• **Work instruction**
Set every entry down again exactly, omitting none.

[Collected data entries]
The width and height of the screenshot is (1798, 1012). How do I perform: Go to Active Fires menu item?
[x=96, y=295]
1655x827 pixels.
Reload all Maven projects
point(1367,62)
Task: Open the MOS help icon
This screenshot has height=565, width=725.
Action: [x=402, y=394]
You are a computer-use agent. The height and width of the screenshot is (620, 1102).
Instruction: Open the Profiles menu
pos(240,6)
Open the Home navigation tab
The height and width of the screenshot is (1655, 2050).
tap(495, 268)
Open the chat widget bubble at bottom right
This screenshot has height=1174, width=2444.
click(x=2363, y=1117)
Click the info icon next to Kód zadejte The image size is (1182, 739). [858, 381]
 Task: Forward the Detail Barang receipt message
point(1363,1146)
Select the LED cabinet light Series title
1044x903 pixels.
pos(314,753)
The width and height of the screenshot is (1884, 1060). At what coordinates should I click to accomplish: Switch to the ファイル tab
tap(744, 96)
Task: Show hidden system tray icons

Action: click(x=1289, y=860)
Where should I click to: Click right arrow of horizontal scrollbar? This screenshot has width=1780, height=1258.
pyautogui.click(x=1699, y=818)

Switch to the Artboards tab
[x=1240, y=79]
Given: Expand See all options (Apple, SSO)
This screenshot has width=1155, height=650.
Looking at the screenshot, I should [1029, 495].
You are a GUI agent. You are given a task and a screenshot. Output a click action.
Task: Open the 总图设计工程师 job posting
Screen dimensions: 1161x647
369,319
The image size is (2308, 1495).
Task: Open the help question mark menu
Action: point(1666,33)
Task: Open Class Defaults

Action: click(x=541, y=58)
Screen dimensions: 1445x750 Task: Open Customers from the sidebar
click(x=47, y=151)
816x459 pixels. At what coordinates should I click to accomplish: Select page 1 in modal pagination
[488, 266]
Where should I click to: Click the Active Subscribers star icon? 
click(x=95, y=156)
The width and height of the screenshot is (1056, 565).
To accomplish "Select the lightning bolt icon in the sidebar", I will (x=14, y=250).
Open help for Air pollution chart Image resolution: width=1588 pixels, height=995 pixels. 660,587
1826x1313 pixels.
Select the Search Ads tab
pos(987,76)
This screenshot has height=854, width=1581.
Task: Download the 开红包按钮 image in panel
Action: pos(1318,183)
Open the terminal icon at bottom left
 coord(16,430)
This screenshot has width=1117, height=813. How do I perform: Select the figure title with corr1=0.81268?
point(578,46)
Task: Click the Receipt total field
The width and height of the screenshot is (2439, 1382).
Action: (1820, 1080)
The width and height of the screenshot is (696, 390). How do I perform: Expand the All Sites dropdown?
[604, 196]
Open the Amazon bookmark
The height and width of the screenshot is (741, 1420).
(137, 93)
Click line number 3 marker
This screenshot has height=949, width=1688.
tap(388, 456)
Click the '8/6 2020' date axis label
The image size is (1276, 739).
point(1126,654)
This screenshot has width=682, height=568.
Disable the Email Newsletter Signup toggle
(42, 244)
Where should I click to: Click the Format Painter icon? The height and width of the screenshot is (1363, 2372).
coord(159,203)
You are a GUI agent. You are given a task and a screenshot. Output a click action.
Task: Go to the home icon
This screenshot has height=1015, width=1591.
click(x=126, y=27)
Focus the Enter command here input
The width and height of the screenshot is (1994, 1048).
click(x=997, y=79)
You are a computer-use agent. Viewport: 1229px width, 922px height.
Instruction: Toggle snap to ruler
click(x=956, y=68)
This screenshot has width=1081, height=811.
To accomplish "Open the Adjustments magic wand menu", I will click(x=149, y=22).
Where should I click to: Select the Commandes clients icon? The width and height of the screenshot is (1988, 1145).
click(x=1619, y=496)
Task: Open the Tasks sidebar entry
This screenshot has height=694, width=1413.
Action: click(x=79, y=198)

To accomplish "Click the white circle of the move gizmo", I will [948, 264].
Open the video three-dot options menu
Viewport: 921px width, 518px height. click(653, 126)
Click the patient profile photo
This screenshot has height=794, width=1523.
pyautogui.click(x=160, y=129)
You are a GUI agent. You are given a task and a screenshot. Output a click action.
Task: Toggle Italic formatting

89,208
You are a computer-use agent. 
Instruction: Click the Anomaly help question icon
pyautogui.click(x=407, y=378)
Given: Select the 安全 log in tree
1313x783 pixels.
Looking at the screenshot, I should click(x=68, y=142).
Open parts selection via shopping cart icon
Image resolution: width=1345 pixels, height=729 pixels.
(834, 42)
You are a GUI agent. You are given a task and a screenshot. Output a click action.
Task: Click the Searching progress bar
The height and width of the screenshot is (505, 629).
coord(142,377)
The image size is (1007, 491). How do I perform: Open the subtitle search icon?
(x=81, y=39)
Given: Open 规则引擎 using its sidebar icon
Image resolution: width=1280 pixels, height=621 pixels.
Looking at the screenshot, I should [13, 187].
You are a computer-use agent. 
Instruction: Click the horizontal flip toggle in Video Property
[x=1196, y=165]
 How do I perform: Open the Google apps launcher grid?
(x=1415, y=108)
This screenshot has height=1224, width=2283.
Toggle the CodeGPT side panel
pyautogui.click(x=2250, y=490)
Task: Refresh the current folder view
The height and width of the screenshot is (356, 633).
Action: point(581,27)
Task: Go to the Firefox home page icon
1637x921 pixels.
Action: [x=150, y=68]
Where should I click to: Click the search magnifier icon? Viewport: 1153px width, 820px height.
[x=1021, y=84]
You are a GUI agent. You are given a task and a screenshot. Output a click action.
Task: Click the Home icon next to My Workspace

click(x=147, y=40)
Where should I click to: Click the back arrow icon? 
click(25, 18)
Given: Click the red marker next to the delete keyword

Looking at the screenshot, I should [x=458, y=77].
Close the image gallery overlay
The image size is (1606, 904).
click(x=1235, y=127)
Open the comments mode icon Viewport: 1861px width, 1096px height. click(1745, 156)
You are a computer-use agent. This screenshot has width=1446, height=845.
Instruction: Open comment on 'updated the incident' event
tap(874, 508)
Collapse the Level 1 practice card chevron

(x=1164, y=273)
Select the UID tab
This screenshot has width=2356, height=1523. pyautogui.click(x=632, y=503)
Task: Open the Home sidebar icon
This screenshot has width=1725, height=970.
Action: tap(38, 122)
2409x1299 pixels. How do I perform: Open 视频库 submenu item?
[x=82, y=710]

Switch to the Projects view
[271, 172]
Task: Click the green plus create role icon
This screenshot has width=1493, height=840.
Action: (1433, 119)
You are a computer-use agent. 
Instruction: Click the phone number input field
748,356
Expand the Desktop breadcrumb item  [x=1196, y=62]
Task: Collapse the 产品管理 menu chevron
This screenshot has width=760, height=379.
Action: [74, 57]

• **Your solution**
The width and height of the screenshot is (1798, 1012). How do I perform: Go to Active Fires menu item?
[x=96, y=295]
1655x827 pixels.
Reload all Maven projects
point(1367,62)
Task: Open the MOS help icon
This screenshot has height=565, width=725.
Action: [x=402, y=394]
You are a computer-use agent. The height and width of the screenshot is (620, 1102).
Instruction: Open the Profiles menu
pos(240,6)
Open the Home navigation tab
The height and width of the screenshot is (1655, 2050).
tap(495, 268)
Open the chat widget bubble at bottom right
This screenshot has height=1174, width=2444.
click(x=2363, y=1117)
Click the info icon next to Kód zadejte The image size is (1182, 739). [858, 381]
 Task: Forward the Detail Barang receipt message
point(1363,1146)
Select the LED cabinet light Series title
1044x903 pixels.
pos(314,753)
The width and height of the screenshot is (1884, 1060). At what coordinates should I click to accomplish: Switch to the ファイル tab
tap(744, 96)
Task: Show hidden system tray icons

Action: click(x=1289, y=860)
Where should I click to: Click right arrow of horizontal scrollbar? This screenshot has width=1780, height=1258.
pyautogui.click(x=1699, y=818)

Switch to the Artboards tab
[x=1240, y=79]
Given: Expand See all options (Apple, SSO)
This screenshot has width=1155, height=650.
Looking at the screenshot, I should [1029, 495].
You are a GUI agent. You are given a task and a screenshot. Output a click action.
Task: Open the 总图设计工程师 job posting
Screen dimensions: 1161x647
369,319
The image size is (2308, 1495).
Task: Open the help question mark menu
Action: point(1666,33)
Task: Open Class Defaults

Action: click(x=541, y=58)
Screen dimensions: 1445x750 Task: Open Customers from the sidebar
click(x=47, y=151)
816x459 pixels. At what coordinates should I click to accomplish: Select page 1 in modal pagination
[488, 266]
Where should I click to: Click the Active Subscribers star icon? 
click(x=95, y=156)
The width and height of the screenshot is (1056, 565).
To accomplish "Select the lightning bolt icon in the sidebar", I will (x=14, y=250).
Open help for Air pollution chart Image resolution: width=1588 pixels, height=995 pixels. 660,587
1826x1313 pixels.
Select the Search Ads tab
pos(987,76)
This screenshot has height=854, width=1581.
Task: Download the 开红包按钮 image in panel
Action: pos(1318,183)
Open the terminal icon at bottom left
 coord(16,430)
This screenshot has width=1117, height=813. How do I perform: Select the figure title with corr1=0.81268?
point(578,46)
Task: Click the Receipt total field
The width and height of the screenshot is (2439, 1382).
Action: (1820, 1080)
The width and height of the screenshot is (696, 390). How do I perform: Expand the All Sites dropdown?
[604, 196]
Open the Amazon bookmark
The height and width of the screenshot is (741, 1420).
(137, 93)
Click line number 3 marker
This screenshot has height=949, width=1688.
tap(388, 456)
Click the '8/6 2020' date axis label
The image size is (1276, 739).
point(1126,654)
This screenshot has width=682, height=568.
Disable the Email Newsletter Signup toggle
(42, 244)
Where should I click to: Click the Format Painter icon? The height and width of the screenshot is (1363, 2372).
coord(159,203)
You are a GUI agent. You are given a task and a screenshot. Output a click action.
Task: Go to the home icon
This screenshot has height=1015, width=1591.
click(x=126, y=27)
Focus the Enter command here input
The width and height of the screenshot is (1994, 1048).
click(x=997, y=79)
You are a computer-use agent. Viewport: 1229px width, 922px height.
Instruction: Toggle snap to ruler
click(x=956, y=68)
This screenshot has width=1081, height=811.
To accomplish "Open the Adjustments magic wand menu", I will click(x=149, y=22).
Where should I click to: Select the Commandes clients icon? The width and height of the screenshot is (1988, 1145).
click(x=1619, y=496)
Task: Open the Tasks sidebar entry
This screenshot has height=694, width=1413.
Action: click(x=79, y=198)

To accomplish "Click the white circle of the move gizmo", I will [948, 264].
Open the video three-dot options menu
Viewport: 921px width, 518px height. click(653, 126)
Click the patient profile photo
This screenshot has height=794, width=1523.
pyautogui.click(x=160, y=129)
You are a GUI agent. You are given a task and a screenshot. Output a click action.
Task: Toggle Italic formatting

89,208
You are a computer-use agent. 
Instruction: Click the Anomaly help question icon
pyautogui.click(x=407, y=378)
Given: Select the 安全 log in tree
1313x783 pixels.
Looking at the screenshot, I should click(x=68, y=142).
Open parts selection via shopping cart icon
Image resolution: width=1345 pixels, height=729 pixels.
(834, 42)
You are a GUI agent. You are given a task and a screenshot. Output a click action.
Task: Click the Searching progress bar
The height and width of the screenshot is (505, 629).
coord(142,377)
The image size is (1007, 491). How do I perform: Open the subtitle search icon?
(x=81, y=39)
Given: Open 规则引擎 using its sidebar icon
Image resolution: width=1280 pixels, height=621 pixels.
Looking at the screenshot, I should [13, 187].
You are a computer-use agent. 
Instruction: Click the horizontal flip toggle in Video Property
[x=1196, y=165]
 How do I perform: Open the Google apps launcher grid?
(x=1415, y=108)
This screenshot has height=1224, width=2283.
Toggle the CodeGPT side panel
pyautogui.click(x=2250, y=490)
Task: Refresh the current folder view
The height and width of the screenshot is (356, 633).
Action: point(581,27)
Task: Go to the Firefox home page icon
1637x921 pixels.
Action: [x=150, y=68]
Where should I click to: Click the search magnifier icon? Viewport: 1153px width, 820px height.
[x=1021, y=84]
You are a GUI agent. You are given a task and a screenshot. Output a click action.
Task: Click the Home icon next to My Workspace

click(x=147, y=40)
Where should I click to: Click the back arrow icon? 
click(25, 18)
Given: Click the red marker next to the delete keyword

Looking at the screenshot, I should [x=458, y=77].
Close the image gallery overlay
The image size is (1606, 904).
click(x=1235, y=127)
Open the comments mode icon Viewport: 1861px width, 1096px height. click(1745, 156)
You are a computer-use agent. This screenshot has width=1446, height=845.
Instruction: Open comment on 'updated the incident' event
tap(874, 508)
Collapse the Level 1 practice card chevron

(x=1164, y=273)
Select the UID tab
This screenshot has width=2356, height=1523. pyautogui.click(x=632, y=503)
Task: Open the Home sidebar icon
This screenshot has width=1725, height=970.
Action: tap(38, 122)
2409x1299 pixels. How do I perform: Open 视频库 submenu item?
[x=82, y=710]

Switch to the Projects view
[271, 172]
Task: Click the green plus create role icon
This screenshot has width=1493, height=840.
Action: (1433, 119)
You are a computer-use agent. 
Instruction: Click the phone number input field
748,356
Expand the Desktop breadcrumb item  [x=1196, y=62]
Task: Collapse the 产品管理 menu chevron
This screenshot has width=760, height=379.
Action: [74, 57]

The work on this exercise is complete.